Copy the entire listing below word for word, keeping every line as it appears.

Stored items
--------

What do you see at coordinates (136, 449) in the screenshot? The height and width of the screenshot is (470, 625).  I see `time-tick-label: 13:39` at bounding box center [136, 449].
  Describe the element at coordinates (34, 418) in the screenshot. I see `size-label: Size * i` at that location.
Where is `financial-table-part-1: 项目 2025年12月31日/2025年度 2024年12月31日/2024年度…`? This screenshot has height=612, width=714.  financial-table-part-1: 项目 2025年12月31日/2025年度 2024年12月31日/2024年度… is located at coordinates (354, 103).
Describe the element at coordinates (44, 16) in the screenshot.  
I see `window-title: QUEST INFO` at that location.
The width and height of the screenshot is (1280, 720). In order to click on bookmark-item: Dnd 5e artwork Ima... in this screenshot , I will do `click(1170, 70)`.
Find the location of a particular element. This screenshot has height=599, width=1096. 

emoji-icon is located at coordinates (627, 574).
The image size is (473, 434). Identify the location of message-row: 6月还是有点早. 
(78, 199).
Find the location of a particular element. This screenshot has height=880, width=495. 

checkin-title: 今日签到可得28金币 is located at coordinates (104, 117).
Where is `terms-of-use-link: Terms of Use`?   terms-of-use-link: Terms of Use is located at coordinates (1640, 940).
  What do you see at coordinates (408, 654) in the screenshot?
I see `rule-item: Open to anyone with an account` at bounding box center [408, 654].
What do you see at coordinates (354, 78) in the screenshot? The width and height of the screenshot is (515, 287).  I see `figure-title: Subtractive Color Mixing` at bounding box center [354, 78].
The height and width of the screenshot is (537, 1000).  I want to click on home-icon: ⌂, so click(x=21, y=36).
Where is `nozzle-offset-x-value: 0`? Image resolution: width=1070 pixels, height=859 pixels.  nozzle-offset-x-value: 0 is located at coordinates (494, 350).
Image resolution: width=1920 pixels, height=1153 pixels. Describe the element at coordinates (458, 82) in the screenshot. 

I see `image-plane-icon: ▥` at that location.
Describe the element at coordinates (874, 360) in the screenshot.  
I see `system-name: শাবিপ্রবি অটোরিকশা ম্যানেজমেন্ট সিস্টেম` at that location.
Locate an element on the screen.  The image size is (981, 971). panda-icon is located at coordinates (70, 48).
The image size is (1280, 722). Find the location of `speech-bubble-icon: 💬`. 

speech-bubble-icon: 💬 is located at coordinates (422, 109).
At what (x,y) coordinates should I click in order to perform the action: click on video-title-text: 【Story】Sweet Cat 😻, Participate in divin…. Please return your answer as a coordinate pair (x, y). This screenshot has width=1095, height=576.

--------

■ Answer section ■
What do you see at coordinates (136, 449) in the screenshot? The height and width of the screenshot is (470, 625).  I see `time-tick-label: 13:39` at bounding box center [136, 449].
  Describe the element at coordinates (34, 418) in the screenshot. I see `size-label: Size * i` at that location.
Where is `financial-table-part-1: 项目 2025年12月31日/2025年度 2024年12月31日/2024年度…`? This screenshot has height=612, width=714.  financial-table-part-1: 项目 2025年12月31日/2025年度 2024年12月31日/2024年度… is located at coordinates (354, 103).
Describe the element at coordinates (44, 16) in the screenshot.  
I see `window-title: QUEST INFO` at that location.
The width and height of the screenshot is (1280, 720). In order to click on bookmark-item: Dnd 5e artwork Ima... in this screenshot , I will do `click(1170, 70)`.
Find the location of a particular element. This screenshot has height=599, width=1096. 

emoji-icon is located at coordinates (627, 574).
The image size is (473, 434). Identify the location of message-row: 6月还是有点早. 
(78, 199).
Find the location of a particular element. This screenshot has height=880, width=495. 

checkin-title: 今日签到可得28金币 is located at coordinates (104, 117).
Where is `terms-of-use-link: Terms of Use`?   terms-of-use-link: Terms of Use is located at coordinates (1640, 940).
  What do you see at coordinates (408, 654) in the screenshot?
I see `rule-item: Open to anyone with an account` at bounding box center [408, 654].
What do you see at coordinates (354, 78) in the screenshot? The width and height of the screenshot is (515, 287).  I see `figure-title: Subtractive Color Mixing` at bounding box center [354, 78].
The height and width of the screenshot is (537, 1000).  I want to click on home-icon: ⌂, so click(x=21, y=36).
Where is `nozzle-offset-x-value: 0`? Image resolution: width=1070 pixels, height=859 pixels.  nozzle-offset-x-value: 0 is located at coordinates (494, 350).
Image resolution: width=1920 pixels, height=1153 pixels. Describe the element at coordinates (458, 82) in the screenshot. 

I see `image-plane-icon: ▥` at that location.
Describe the element at coordinates (874, 360) in the screenshot.  
I see `system-name: শাবিপ্রবি অটোরিকশা ম্যানেজমেন্ট সিস্টেম` at that location.
Locate an element on the screen.  The image size is (981, 971). panda-icon is located at coordinates (70, 48).
The image size is (1280, 722). Find the location of `speech-bubble-icon: 💬`. 

speech-bubble-icon: 💬 is located at coordinates (422, 109).
At what (x,y) coordinates should I click in order to perform the action: click on video-title-text: 【Story】Sweet Cat 😻, Participate in divin…. Please return your answer as a coordinate pair (x, y). This screenshot has width=1095, height=576.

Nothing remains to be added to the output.